ABOUT THIS TASK
Identical copies of all the records below are needed.

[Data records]

- - -

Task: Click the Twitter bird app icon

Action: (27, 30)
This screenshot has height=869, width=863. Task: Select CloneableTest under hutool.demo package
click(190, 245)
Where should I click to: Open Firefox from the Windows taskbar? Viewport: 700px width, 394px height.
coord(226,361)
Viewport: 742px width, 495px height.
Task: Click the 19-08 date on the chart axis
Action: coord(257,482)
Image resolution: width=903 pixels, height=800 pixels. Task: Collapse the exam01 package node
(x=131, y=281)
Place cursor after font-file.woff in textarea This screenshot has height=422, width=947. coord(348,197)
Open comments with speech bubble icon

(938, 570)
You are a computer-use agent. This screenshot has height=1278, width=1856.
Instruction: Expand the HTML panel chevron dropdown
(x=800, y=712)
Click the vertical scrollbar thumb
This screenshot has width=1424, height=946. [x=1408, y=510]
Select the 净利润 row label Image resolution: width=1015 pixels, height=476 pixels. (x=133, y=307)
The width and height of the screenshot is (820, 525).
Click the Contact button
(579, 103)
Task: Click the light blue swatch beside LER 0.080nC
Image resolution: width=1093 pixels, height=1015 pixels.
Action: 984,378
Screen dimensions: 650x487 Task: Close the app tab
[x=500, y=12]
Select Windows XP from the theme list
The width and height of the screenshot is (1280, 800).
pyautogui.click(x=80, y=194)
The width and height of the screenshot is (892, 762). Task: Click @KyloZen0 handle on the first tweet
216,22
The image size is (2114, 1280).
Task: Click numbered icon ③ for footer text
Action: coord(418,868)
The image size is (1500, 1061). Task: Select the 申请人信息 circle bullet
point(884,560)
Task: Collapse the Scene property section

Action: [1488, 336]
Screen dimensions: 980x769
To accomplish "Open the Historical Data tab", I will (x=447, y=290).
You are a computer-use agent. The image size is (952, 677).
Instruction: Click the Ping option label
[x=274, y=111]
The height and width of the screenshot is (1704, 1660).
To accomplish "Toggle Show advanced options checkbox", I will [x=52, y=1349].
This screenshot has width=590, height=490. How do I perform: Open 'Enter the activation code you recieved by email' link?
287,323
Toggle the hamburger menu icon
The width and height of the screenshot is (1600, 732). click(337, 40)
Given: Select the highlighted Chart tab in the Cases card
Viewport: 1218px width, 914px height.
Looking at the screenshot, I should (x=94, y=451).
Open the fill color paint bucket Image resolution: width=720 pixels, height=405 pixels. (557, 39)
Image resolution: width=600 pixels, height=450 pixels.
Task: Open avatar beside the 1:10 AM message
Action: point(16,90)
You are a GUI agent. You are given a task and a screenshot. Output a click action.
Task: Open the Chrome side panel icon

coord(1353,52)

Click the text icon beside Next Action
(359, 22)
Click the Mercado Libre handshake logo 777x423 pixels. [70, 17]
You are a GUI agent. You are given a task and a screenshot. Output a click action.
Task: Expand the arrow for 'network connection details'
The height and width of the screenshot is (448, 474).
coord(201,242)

- - -

WRITTEN SOLUTION
Task: Click the Twitter bird app icon

Action: (27, 30)
This screenshot has height=869, width=863. Task: Select CloneableTest under hutool.demo package
click(190, 245)
Where should I click to: Open Firefox from the Windows taskbar? Viewport: 700px width, 394px height.
coord(226,361)
Viewport: 742px width, 495px height.
Task: Click the 19-08 date on the chart axis
Action: coord(257,482)
Image resolution: width=903 pixels, height=800 pixels. Task: Collapse the exam01 package node
(x=131, y=281)
Place cursor after font-file.woff in textarea This screenshot has height=422, width=947. coord(348,197)
Open comments with speech bubble icon

(938, 570)
You are a computer-use agent. This screenshot has height=1278, width=1856.
Instruction: Expand the HTML panel chevron dropdown
(x=800, y=712)
Click the vertical scrollbar thumb
This screenshot has width=1424, height=946. [x=1408, y=510]
Select the 净利润 row label Image resolution: width=1015 pixels, height=476 pixels. (x=133, y=307)
The width and height of the screenshot is (820, 525).
Click the Contact button
(579, 103)
Task: Click the light blue swatch beside LER 0.080nC
Image resolution: width=1093 pixels, height=1015 pixels.
Action: 984,378
Screen dimensions: 650x487 Task: Close the app tab
[x=500, y=12]
Select Windows XP from the theme list
The width and height of the screenshot is (1280, 800).
pyautogui.click(x=80, y=194)
The width and height of the screenshot is (892, 762). Task: Click @KyloZen0 handle on the first tweet
216,22
The image size is (2114, 1280).
Task: Click numbered icon ③ for footer text
Action: coord(418,868)
The image size is (1500, 1061). Task: Select the 申请人信息 circle bullet
point(884,560)
Task: Collapse the Scene property section

Action: [1488, 336]
Screen dimensions: 980x769
To accomplish "Open the Historical Data tab", I will (x=447, y=290).
You are a computer-use agent. The image size is (952, 677).
Instruction: Click the Ping option label
[x=274, y=111]
The height and width of the screenshot is (1704, 1660).
To accomplish "Toggle Show advanced options checkbox", I will [x=52, y=1349].
This screenshot has width=590, height=490. How do I perform: Open 'Enter the activation code you recieved by email' link?
287,323
Toggle the hamburger menu icon
The width and height of the screenshot is (1600, 732). click(337, 40)
Given: Select the highlighted Chart tab in the Cases card
Viewport: 1218px width, 914px height.
Looking at the screenshot, I should (x=94, y=451).
Open the fill color paint bucket Image resolution: width=720 pixels, height=405 pixels. (557, 39)
Image resolution: width=600 pixels, height=450 pixels.
Task: Open avatar beside the 1:10 AM message
Action: point(16,90)
You are a GUI agent. You are given a task and a screenshot. Output a click action.
Task: Open the Chrome side panel icon

coord(1353,52)

Click the text icon beside Next Action
(359, 22)
Click the Mercado Libre handshake logo 777x423 pixels. [70, 17]
You are a GUI agent. You are given a task and a screenshot. Output a click action.
Task: Expand the arrow for 'network connection details'
The height and width of the screenshot is (448, 474).
coord(201,242)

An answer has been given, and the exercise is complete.